Instructions to follow:
Reproduce everything in the listing from the line containing "Screen dimensions: 945x423" down to the line containing "(x=532, y=455)", substituting "Return a click action" for every occurrence of "Output a click action" and leaving all else unchanged.

#####

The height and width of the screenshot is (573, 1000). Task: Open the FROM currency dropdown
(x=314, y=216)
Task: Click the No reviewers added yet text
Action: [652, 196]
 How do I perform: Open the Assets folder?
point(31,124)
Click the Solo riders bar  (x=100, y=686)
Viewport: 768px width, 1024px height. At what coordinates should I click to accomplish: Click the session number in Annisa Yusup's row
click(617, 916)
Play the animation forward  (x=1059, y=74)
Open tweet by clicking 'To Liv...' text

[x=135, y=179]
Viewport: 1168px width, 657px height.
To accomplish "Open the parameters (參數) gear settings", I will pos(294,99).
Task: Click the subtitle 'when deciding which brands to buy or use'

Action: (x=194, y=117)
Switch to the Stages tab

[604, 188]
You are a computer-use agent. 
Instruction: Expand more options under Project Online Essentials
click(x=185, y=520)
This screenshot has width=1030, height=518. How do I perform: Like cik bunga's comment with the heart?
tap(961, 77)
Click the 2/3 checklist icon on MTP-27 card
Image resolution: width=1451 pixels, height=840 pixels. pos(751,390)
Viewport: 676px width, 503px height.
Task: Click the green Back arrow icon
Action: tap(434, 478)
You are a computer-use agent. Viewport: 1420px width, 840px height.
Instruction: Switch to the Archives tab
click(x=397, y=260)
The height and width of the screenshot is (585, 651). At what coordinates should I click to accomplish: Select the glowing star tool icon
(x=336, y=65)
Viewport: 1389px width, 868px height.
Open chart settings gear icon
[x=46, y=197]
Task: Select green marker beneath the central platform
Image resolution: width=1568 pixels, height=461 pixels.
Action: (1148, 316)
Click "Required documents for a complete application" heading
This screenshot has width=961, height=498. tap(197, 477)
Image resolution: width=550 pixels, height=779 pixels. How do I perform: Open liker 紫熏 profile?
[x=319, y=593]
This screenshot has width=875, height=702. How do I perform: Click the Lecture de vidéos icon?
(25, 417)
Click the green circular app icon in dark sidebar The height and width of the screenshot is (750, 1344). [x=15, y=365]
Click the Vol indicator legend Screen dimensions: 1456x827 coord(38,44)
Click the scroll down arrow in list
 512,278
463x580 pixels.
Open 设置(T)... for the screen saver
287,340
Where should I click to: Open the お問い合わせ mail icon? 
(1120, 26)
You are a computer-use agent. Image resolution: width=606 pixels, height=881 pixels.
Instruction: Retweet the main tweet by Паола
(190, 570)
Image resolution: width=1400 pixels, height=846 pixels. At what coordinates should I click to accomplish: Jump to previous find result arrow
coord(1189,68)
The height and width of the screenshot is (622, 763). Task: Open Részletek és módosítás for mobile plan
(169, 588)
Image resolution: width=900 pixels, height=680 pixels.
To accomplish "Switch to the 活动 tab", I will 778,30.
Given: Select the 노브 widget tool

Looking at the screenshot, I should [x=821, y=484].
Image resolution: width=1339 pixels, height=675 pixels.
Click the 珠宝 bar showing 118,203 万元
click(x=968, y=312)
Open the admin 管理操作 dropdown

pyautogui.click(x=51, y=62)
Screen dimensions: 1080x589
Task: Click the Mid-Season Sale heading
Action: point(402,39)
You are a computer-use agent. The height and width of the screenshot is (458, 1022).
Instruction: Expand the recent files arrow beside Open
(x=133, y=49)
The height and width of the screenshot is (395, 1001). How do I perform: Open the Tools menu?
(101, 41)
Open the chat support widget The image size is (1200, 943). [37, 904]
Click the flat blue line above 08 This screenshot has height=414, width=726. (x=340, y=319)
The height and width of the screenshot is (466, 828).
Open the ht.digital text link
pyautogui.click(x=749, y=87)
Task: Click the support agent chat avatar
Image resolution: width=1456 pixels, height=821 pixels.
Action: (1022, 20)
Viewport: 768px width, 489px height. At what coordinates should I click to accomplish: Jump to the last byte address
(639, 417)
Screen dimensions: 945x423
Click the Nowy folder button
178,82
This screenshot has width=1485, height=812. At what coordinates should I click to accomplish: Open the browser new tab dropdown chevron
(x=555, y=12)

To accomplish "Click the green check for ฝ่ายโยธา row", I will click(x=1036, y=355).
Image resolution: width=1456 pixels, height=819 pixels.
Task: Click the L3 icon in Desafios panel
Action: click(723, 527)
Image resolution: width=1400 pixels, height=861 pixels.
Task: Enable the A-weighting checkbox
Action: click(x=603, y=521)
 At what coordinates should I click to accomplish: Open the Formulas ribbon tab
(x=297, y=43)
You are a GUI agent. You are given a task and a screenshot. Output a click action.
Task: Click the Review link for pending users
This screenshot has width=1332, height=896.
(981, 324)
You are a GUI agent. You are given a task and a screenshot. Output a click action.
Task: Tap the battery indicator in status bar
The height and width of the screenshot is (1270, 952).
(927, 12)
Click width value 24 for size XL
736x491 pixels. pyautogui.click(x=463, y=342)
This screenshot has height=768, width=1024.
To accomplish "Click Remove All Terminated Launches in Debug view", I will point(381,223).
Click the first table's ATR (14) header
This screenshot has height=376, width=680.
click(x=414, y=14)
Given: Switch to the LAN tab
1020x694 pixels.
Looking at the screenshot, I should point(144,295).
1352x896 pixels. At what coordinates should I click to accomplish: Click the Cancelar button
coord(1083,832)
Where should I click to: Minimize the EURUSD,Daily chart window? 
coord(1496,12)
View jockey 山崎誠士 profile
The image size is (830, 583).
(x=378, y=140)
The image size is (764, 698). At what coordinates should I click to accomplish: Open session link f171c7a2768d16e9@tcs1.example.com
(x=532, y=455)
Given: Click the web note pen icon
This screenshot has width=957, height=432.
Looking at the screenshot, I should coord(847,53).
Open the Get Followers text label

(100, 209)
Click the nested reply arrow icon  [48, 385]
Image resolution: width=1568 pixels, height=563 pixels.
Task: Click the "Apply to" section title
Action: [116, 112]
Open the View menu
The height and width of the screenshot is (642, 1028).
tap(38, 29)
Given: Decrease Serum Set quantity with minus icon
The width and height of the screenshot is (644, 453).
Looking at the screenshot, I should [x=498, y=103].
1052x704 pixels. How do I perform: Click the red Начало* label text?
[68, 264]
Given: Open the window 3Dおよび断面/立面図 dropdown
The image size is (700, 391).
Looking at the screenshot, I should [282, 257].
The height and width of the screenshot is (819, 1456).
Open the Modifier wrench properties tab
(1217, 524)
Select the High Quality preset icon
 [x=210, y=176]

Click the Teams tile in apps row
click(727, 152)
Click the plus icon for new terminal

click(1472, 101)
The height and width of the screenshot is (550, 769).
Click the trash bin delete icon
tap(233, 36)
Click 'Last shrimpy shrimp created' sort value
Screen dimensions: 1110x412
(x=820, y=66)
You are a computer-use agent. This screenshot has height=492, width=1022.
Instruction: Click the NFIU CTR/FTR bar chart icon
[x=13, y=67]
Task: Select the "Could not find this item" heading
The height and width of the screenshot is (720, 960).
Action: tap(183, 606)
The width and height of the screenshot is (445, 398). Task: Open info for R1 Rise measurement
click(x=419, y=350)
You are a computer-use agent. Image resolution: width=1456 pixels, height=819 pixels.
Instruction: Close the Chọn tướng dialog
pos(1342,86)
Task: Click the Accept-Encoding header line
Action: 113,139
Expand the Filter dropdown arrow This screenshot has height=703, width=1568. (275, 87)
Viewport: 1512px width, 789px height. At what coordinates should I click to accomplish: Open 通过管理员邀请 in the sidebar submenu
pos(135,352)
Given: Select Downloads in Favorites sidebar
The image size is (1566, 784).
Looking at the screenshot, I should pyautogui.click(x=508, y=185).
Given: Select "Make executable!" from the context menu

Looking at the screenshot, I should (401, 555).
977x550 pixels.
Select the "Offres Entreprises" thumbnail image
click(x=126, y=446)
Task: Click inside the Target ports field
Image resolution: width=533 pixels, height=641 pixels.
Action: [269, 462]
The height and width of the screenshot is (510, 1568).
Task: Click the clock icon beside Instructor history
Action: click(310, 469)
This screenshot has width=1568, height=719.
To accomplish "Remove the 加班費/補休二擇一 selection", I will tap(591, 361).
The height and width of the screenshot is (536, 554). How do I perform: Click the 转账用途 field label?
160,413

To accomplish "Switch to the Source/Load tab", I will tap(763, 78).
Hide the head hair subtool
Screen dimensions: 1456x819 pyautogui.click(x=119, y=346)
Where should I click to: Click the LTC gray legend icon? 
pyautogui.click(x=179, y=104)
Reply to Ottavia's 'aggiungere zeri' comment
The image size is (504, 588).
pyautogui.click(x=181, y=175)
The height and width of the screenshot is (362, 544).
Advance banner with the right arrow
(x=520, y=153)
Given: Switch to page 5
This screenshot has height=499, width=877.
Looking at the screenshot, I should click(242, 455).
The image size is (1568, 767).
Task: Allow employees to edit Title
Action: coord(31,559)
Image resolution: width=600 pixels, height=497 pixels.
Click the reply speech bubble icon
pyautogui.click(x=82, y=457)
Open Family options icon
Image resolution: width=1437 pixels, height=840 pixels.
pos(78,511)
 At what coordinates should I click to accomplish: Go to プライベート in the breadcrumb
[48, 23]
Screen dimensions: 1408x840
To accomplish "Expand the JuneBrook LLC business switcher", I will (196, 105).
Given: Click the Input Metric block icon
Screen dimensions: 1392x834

#####

Output of the task:
Screen dimensions: 945x423
Click the Nowy folder button
178,82
This screenshot has width=1485, height=812. At what coordinates should I click to accomplish: Open the browser new tab dropdown chevron
(x=555, y=12)

To accomplish "Click the green check for ฝ่ายโยธา row", I will click(x=1036, y=355).
Image resolution: width=1456 pixels, height=819 pixels.
Task: Click the L3 icon in Desafios panel
Action: click(723, 527)
Image resolution: width=1400 pixels, height=861 pixels.
Task: Enable the A-weighting checkbox
Action: click(x=603, y=521)
 At what coordinates should I click to accomplish: Open the Formulas ribbon tab
(x=297, y=43)
You are a GUI agent. You are given a task and a screenshot. Return a click action.
Task: Click the Review link for pending users
This screenshot has width=1332, height=896.
(981, 324)
You are a GUI agent. You are given a task and a screenshot. Return a click action.
Task: Tap the battery indicator in status bar
The height and width of the screenshot is (1270, 952).
(927, 12)
Click width value 24 for size XL
736x491 pixels. pyautogui.click(x=463, y=342)
This screenshot has height=768, width=1024.
To accomplish "Click Remove All Terminated Launches in Debug view", I will point(381,223).
Click the first table's ATR (14) header
This screenshot has height=376, width=680.
click(x=414, y=14)
Given: Switch to the LAN tab
1020x694 pixels.
Looking at the screenshot, I should point(144,295).
1352x896 pixels. At what coordinates should I click to accomplish: Click the Cancelar button
coord(1083,832)
Where should I click to: Minimize the EURUSD,Daily chart window? 
coord(1496,12)
View jockey 山崎誠士 profile
The image size is (830, 583).
(x=378, y=140)
The image size is (764, 698). At what coordinates should I click to accomplish: Open session link f171c7a2768d16e9@tcs1.example.com
(x=532, y=455)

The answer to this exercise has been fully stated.